Answer

**step1** Understanding the problem

The problem tells us that a farm has a total of 8281 trees planted. It also states that the number of trees in each row is exactly the same as the total number of rows. We need to find out how many rows there are.

**step2** Formulating the relationship

If we call the number of rows "a number", then the number of trees in each row is also "that same number". To find the total number of trees, we multiply the number of rows by the number of trees in each row. So, "that number" multiplied by "that same number" equals 8281. We need to find this mysterious number.

**step3** Estimating the number

Let's think about numbers that, when multiplied by themselves, get close to 8281.
We know that 90 multiplied by 90 is 8100 ($$90 \times 90 = 8100$$).
We also know that 100 multiplied by 100 is 10000 ($$100 \times 100 = 10000$$).
Since 8281 is between 8100 and 10000, the number of rows must be a number between 90 and 100.

**step4** Considering the last digit

The total number of trees is 8281. The last digit of 8281 is 1.
When a number is multiplied by itself, the last digit of the answer depends on the last digit of the original number.
If a number ends in 1 (like 91), its product when multiplied by itself will end in 1 (because $$1 \times 1 = 1$$).
If a number ends in 9 (like 99), its product when multiplied by itself will also end in 1 (because $$9 \times 9 = 81$$ which ends in 1).
So, the number of rows must end in either 1 or 9.
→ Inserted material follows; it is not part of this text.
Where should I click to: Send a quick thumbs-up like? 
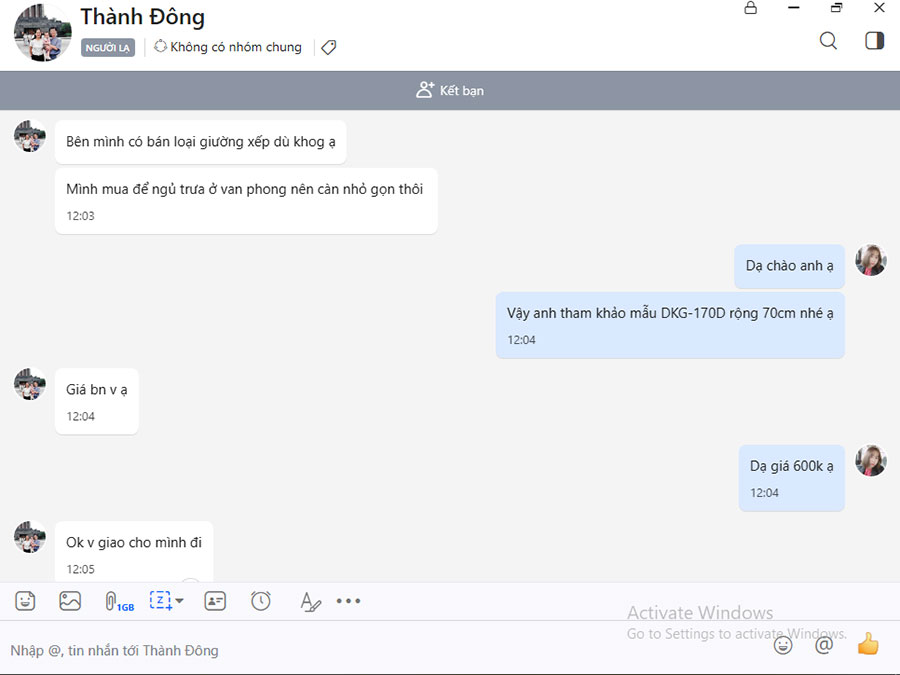(x=867, y=645)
**step5** Testing possible numbers by multiplication

From our estimation, the number of rows is between 90 and 100, and its last digit must be 1 or 9.
This means the possible numbers for the number of rows are 91 or 99.
Let's try multiplying 91 by 91 to see if we get 8281:
First, multiply 91 by the ones digit of 91 (which is 1):
$$91 \times 1 = 91$$
Next, multiply 91 by the tens digit of 91 (which is 9, representing 90):
$$91 \times 90$$
To calculate this, we can first multiply 91 by 9:
$$91 \times 9 = (90 + 1) \times 9 = (90 \times 9) + (1 \times 9) = 810 + 9 = 819$$
Now, multiply by 10 (because we multiplied by 90, not just 9):
$$819 \times 10 = 8190$$
Finally, add the two results together:
$$91 + 8190 = 8281$$
Since 91 multiplied by 91 gives us 8281, the number of rows is 91.